··· Given entries

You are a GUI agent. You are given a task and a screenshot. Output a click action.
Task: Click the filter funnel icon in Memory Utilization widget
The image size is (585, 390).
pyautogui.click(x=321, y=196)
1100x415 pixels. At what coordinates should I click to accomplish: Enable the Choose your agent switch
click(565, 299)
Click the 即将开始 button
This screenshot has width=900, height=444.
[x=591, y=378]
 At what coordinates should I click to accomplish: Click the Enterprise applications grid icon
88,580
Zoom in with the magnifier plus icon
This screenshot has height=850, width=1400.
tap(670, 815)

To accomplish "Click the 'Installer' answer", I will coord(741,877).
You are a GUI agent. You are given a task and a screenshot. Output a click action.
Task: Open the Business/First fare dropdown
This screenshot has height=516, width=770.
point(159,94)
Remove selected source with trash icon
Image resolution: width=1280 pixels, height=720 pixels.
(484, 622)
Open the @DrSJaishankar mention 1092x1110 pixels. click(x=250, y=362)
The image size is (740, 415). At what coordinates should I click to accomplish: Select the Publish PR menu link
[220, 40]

······

Please report all lines in the entries where "Open" appears.

The completed task.
Task: Open the Business/First fare dropdown
Open the @DrSJaishankar mention 1092x1110 pixels. click(x=250, y=362)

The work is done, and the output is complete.